Jacques Henri Lartigue ocupa un lugar muy especial en la historia de la fotografía: el de un aficionado con talento que siempre habló de la pintura como su principal pasión y de la fotografía como una dedicación secundaria. Desde 1902, con ocho años, hasta su fallecimiento en 1986, Lartigue vivió fotografiando.

Nació en 1894 en Courbevoie, en el seno de una familia de industriales. Su padre le compró la primera cámara fotográfica cuando tenía ocho años y, desde pequeño, inició un diario con fotografías y breves textos que lo acompañó toda la vida y que es un documento extraordinario para conocer el modo de vivir de una generación que descubrió la moda, el deporte o las competiciones de motor.

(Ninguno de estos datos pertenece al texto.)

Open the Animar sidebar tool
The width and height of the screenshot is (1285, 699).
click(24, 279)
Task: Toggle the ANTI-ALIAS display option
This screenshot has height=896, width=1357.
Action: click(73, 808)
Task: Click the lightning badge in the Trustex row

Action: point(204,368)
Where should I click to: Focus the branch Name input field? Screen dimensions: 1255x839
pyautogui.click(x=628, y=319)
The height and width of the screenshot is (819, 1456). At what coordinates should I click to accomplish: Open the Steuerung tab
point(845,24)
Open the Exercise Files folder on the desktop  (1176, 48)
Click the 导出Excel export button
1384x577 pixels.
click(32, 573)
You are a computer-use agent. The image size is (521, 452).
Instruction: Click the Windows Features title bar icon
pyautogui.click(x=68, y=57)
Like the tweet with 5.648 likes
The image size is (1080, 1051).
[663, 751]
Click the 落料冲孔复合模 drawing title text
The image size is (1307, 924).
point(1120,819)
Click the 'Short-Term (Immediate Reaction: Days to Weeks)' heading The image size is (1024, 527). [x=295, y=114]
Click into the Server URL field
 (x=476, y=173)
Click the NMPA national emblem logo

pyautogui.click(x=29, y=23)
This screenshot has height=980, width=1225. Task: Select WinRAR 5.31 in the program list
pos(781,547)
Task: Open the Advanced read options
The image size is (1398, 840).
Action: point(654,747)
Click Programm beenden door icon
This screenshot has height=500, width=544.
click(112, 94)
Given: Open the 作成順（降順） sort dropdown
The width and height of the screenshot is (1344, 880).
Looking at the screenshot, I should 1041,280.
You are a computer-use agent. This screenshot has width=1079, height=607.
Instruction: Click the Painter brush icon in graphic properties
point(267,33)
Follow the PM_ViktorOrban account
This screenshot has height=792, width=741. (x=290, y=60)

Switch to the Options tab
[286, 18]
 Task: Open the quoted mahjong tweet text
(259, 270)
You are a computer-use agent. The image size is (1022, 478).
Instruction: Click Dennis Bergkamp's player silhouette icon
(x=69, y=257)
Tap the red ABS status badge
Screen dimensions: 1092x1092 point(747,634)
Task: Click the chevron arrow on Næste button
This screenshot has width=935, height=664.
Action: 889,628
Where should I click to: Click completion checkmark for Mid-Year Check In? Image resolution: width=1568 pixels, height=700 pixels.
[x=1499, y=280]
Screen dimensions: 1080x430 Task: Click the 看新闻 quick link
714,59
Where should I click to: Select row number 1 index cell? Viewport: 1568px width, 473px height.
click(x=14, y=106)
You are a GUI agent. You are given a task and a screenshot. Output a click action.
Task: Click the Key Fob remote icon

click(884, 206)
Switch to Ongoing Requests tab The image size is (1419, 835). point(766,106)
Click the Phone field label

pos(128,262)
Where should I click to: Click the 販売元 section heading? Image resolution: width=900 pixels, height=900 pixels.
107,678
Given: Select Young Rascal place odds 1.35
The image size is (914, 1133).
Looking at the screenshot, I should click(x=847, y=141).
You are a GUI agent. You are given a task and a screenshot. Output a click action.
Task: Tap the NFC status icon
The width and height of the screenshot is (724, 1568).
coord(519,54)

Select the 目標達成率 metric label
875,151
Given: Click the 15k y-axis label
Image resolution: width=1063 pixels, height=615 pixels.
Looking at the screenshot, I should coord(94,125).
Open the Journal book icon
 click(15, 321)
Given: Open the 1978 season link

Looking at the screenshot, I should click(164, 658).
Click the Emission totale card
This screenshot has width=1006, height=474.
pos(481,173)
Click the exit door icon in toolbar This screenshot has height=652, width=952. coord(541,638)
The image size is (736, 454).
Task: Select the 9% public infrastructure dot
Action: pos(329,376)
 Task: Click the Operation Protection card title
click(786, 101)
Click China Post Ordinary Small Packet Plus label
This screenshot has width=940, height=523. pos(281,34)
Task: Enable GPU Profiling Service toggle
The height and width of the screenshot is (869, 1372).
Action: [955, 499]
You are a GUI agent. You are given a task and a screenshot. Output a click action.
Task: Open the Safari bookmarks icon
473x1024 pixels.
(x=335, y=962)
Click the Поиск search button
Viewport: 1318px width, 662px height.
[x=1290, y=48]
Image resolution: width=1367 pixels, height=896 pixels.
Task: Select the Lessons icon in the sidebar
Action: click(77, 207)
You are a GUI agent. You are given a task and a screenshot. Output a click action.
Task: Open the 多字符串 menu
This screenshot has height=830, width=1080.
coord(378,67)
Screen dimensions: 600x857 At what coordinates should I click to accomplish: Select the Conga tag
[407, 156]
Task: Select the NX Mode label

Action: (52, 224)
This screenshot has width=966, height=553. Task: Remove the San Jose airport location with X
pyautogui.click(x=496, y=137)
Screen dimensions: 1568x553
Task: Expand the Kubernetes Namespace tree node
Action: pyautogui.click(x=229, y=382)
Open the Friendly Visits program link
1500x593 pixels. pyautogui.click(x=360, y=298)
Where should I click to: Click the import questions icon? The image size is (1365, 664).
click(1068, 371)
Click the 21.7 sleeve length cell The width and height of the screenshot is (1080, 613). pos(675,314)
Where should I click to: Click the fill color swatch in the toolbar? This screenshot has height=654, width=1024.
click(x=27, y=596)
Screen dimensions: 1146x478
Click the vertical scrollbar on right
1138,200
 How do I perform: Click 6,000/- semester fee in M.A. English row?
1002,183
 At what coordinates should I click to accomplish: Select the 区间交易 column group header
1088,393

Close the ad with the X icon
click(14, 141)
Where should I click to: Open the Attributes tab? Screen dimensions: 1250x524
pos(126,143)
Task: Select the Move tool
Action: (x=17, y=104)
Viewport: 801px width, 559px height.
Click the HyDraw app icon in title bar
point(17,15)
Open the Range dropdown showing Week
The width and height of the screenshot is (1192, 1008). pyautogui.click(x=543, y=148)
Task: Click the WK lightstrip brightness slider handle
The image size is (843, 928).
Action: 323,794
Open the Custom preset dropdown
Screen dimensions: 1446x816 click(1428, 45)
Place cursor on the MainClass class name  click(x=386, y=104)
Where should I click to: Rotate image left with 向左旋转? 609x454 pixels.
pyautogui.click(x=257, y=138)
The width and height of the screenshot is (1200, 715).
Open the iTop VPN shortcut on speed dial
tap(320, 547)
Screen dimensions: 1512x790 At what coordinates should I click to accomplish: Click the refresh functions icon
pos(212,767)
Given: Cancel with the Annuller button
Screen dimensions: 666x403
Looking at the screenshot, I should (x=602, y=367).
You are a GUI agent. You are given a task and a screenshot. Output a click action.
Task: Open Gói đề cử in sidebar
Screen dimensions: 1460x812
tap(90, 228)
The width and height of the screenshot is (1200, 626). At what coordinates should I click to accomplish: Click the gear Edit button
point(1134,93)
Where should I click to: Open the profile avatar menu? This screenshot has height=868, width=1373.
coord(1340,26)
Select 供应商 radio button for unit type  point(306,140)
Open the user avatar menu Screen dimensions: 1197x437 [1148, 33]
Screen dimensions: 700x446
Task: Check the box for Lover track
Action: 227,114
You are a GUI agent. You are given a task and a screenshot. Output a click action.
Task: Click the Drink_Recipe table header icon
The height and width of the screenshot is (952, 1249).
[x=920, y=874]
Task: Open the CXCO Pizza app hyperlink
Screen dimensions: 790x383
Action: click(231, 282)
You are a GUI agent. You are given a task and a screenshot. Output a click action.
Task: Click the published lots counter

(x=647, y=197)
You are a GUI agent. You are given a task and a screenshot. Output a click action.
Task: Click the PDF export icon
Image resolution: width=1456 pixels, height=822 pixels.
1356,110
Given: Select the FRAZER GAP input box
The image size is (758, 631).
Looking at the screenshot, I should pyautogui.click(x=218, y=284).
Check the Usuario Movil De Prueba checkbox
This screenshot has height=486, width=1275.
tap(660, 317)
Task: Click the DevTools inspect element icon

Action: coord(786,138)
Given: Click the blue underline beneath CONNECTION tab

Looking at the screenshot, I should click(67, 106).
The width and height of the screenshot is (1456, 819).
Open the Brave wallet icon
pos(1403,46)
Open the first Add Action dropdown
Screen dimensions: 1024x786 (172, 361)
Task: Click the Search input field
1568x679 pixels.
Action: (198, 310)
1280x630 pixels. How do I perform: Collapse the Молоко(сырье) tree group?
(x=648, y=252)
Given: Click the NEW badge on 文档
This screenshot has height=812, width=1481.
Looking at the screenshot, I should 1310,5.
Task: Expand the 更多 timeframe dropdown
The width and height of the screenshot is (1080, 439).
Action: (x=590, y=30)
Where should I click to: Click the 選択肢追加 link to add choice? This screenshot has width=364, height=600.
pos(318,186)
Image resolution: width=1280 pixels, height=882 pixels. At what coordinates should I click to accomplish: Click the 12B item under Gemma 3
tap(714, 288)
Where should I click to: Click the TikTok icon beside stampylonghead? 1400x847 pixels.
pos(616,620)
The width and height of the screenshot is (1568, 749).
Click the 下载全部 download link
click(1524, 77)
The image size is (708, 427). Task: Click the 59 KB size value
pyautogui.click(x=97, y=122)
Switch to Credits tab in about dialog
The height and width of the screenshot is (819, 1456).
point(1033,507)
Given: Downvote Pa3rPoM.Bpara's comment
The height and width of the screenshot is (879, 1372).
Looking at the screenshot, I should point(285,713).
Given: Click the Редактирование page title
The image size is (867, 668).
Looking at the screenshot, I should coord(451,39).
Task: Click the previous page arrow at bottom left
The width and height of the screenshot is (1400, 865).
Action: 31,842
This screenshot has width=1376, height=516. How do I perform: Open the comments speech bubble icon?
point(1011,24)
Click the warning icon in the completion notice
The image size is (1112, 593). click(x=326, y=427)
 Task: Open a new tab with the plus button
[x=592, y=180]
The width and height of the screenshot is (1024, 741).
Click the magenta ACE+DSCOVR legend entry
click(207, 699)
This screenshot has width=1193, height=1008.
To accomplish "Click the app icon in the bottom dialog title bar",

Lartigue fue un niño enfermizo que pronto comprendió que su felicidad podía desaparecer. Por eso decidió narrar su vida y, mediante ese relato, construir su propio personaje, del mismo modo que construyó su propia felicidad representándola constantemente. Para Lartigue, la felicidad es indisociable de su conservación, de modo que hay que retenerla mediante la escritura, la fotografía y los álbumes, la última etapa en la elaboración de sus recuerdos.

Lartigue conservó durante toda su vida la frescura de la infancia y la insaciable curiosidad de la juventud. En sus imágenes celebra el instante presente y oculta la angustia que le produce el paso del tiempo.

 

 

Descubierto de forma tardía y fortuita en 1963, cuando contaba casi 70 años de edad, por John Szarkowski, entonces conservador de fotografía del Museo de Arte Moderno de Nueva York, Lartigue fue conocido y reconocido en su propio país y en todo el mundo gracias a la gloria alcanzada en Estados Unidos. En 1974, el presidente de la República Francesa, Valéry Giscard d’Estaing, le invitó a realizar su retrato oficial; entre ambos se estableció una sólida amistad que condujo a Lartigue, en 1979, a donar en vida la integridad de su obra al Estado.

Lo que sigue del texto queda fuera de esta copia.